Posts on X can contain up to 280 characters. However, not all characters count equally—emojis, URLs, and certain Unicode ranges have special counting rules.
Character weights
X uses a weighted character counting system. Most characters count as 1, but some count as 2:
| Character type | Weight | Max characters |
|---|
| Latin, punctuation, common symbols | 1 | 280 |
| Emojis | 2 | 140 emojis |
| CJK (Chinese, Japanese, Korean) | 2 | 140 characters |
| Other Unicode | 2 (default) | Varies |
Use the open-source twitter-text library to accurately count characters in your app.
Emoji counting
All emojis count as 2 characters, regardless of complexity:
| Emoji | Display | Character count | Unicode |
|---|
| 👾 | Single emoji | 2 | U+1F47E |
| 🙋🏽 | With skin tone | 2 | 🙋 + 🏽 modifier |
| 👨🎤 | Combined with ZWJ | 2 | 👨 + ZWJ + 🎤 |
| 👨👩👧👦 | Family sequence | 2 | 4 emojis + 3 ZWJs |
Zero-width joiners (ZWJ) combine emojis visually but don’t add to the count.
URL handling
All URLs are wrapped with t.co shortener and count as 23 characters, regardless of the original length:
https://example.com → 23 characters
https://example.com/very/long/path → 23 characters
This applies to any valid URL detected in post text.
Special cases
| Content | Counting rule |
|---|
| @mentions in replies | Auto-populated @mentions at the start of replies don’t count |
| New @mentions | @mentions you add manually count normally |
| Media | Attached media (via official clients) counts as 0 characters |
| Hashtags | Count normally (# + tag text) |
Text encoding
The X API requires UTF-8 encoding.
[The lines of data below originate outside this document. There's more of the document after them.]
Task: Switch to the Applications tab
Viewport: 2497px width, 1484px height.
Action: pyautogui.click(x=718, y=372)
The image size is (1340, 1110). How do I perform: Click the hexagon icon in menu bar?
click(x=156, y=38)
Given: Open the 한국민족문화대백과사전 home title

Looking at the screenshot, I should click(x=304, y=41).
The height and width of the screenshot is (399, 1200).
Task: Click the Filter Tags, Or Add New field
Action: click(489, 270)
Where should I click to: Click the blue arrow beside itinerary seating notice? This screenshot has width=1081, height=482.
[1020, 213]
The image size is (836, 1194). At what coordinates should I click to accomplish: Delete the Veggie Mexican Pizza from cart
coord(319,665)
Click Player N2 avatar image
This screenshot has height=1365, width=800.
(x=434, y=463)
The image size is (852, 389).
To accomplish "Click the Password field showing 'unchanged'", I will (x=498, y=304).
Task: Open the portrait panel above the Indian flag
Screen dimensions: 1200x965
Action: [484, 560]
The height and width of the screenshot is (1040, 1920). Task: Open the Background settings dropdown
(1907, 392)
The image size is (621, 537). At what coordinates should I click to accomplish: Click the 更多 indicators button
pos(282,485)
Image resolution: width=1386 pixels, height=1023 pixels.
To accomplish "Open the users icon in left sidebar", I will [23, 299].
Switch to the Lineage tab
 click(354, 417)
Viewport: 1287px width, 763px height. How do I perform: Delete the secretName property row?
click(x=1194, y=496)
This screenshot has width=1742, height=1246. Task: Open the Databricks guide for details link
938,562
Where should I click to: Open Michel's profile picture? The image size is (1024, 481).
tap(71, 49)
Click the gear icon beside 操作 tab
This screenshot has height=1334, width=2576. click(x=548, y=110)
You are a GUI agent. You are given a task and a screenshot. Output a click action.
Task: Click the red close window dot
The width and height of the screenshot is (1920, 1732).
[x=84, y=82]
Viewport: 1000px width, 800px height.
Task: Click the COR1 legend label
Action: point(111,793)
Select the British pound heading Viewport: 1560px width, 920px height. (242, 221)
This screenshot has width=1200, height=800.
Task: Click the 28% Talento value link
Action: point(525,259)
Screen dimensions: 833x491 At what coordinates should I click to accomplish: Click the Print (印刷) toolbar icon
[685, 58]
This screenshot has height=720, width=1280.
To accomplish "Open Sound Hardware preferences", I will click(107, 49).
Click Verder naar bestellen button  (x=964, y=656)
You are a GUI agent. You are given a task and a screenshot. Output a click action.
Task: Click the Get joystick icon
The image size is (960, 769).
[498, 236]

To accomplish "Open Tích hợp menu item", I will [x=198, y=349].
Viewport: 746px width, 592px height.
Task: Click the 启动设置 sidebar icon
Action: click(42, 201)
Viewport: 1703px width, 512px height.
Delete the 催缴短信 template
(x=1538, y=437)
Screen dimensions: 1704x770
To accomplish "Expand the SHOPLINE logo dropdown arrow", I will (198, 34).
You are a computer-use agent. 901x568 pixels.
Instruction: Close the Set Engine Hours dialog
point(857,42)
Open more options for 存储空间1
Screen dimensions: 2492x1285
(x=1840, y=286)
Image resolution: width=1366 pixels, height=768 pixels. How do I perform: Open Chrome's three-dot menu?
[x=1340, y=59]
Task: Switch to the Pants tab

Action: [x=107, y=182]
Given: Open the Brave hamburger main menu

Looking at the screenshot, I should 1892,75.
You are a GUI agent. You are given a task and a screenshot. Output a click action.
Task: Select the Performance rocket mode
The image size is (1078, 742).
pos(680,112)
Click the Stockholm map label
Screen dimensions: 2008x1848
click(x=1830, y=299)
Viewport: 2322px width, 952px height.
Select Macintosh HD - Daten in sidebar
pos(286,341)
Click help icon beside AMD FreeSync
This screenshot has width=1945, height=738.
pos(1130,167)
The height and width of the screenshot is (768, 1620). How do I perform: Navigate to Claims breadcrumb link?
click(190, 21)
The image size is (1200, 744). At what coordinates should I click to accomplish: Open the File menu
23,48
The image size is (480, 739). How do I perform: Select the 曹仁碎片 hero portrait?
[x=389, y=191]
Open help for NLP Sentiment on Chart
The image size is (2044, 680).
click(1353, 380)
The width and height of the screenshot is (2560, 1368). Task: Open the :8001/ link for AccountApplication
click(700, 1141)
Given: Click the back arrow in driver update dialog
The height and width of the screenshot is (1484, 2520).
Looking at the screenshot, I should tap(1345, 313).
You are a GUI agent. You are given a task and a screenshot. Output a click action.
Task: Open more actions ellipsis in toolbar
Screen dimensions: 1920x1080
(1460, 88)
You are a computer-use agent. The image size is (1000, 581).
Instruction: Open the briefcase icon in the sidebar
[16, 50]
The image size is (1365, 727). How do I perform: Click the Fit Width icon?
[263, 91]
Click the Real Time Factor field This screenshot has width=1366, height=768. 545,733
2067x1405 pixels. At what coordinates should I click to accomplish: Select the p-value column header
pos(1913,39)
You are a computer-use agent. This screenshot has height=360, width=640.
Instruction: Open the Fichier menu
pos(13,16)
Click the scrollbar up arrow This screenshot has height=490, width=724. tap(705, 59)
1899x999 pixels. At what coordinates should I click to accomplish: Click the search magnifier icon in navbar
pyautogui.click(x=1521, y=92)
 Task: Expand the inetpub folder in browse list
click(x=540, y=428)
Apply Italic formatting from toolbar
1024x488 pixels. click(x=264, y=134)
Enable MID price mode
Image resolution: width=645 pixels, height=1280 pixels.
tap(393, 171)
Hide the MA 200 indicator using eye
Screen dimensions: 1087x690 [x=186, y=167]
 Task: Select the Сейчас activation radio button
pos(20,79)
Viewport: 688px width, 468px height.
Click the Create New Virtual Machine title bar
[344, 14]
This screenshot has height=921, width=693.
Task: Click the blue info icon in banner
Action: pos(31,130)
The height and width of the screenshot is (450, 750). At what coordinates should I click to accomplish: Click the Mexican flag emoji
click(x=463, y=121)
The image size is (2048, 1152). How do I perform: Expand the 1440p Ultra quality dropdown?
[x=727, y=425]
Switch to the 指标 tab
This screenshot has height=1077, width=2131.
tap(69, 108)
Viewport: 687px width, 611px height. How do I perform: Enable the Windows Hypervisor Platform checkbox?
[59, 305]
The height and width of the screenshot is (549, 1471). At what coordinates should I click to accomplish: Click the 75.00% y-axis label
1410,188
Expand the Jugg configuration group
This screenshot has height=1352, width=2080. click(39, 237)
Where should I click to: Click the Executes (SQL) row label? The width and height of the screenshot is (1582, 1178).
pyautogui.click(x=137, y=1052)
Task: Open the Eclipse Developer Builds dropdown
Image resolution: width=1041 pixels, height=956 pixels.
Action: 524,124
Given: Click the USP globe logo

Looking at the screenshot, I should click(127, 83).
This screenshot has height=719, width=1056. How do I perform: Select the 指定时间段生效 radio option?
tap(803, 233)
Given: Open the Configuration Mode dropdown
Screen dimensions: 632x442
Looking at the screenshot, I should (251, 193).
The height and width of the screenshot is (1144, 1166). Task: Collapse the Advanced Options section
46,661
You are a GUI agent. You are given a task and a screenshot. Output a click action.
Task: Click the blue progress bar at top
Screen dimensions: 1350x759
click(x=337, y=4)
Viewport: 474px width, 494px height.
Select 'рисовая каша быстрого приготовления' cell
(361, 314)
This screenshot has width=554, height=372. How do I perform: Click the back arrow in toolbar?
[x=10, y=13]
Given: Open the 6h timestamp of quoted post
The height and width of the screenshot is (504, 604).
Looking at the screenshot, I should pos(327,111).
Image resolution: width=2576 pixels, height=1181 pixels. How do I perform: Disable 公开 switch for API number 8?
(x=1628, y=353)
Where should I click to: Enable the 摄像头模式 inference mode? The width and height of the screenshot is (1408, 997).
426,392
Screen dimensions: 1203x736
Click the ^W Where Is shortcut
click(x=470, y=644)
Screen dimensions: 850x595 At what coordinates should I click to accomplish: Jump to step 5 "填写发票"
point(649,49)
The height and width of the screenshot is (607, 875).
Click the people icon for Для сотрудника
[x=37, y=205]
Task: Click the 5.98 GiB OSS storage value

Character length is calculated using Unicode Normalization Form C (NFC).
Example with café:
| Form | Bytes | Characters |
|---|
| NFC (composed) | c a f é | 4 |
| NFD (decomposed) | c a f e ́ | 5 |
X normalizes to NFC, so both encode to 4 characters.
Implementation
Use the official twitter-text library for accurate character counting:
import { parseTweet } from 'twitter-text';
const result = parseTweet('Hello, world! 👋');
console.log(result.weightedLength); // 16
console.log(result.valid); // true
from twitter_text import parse_tweet
result = parse_tweet('Hello, world! 👋')
print(result.weightedLength) # 16
print(result.valid) # True
The library handles all edge cases including emoji sequences, URL detection, and Unicode normalization.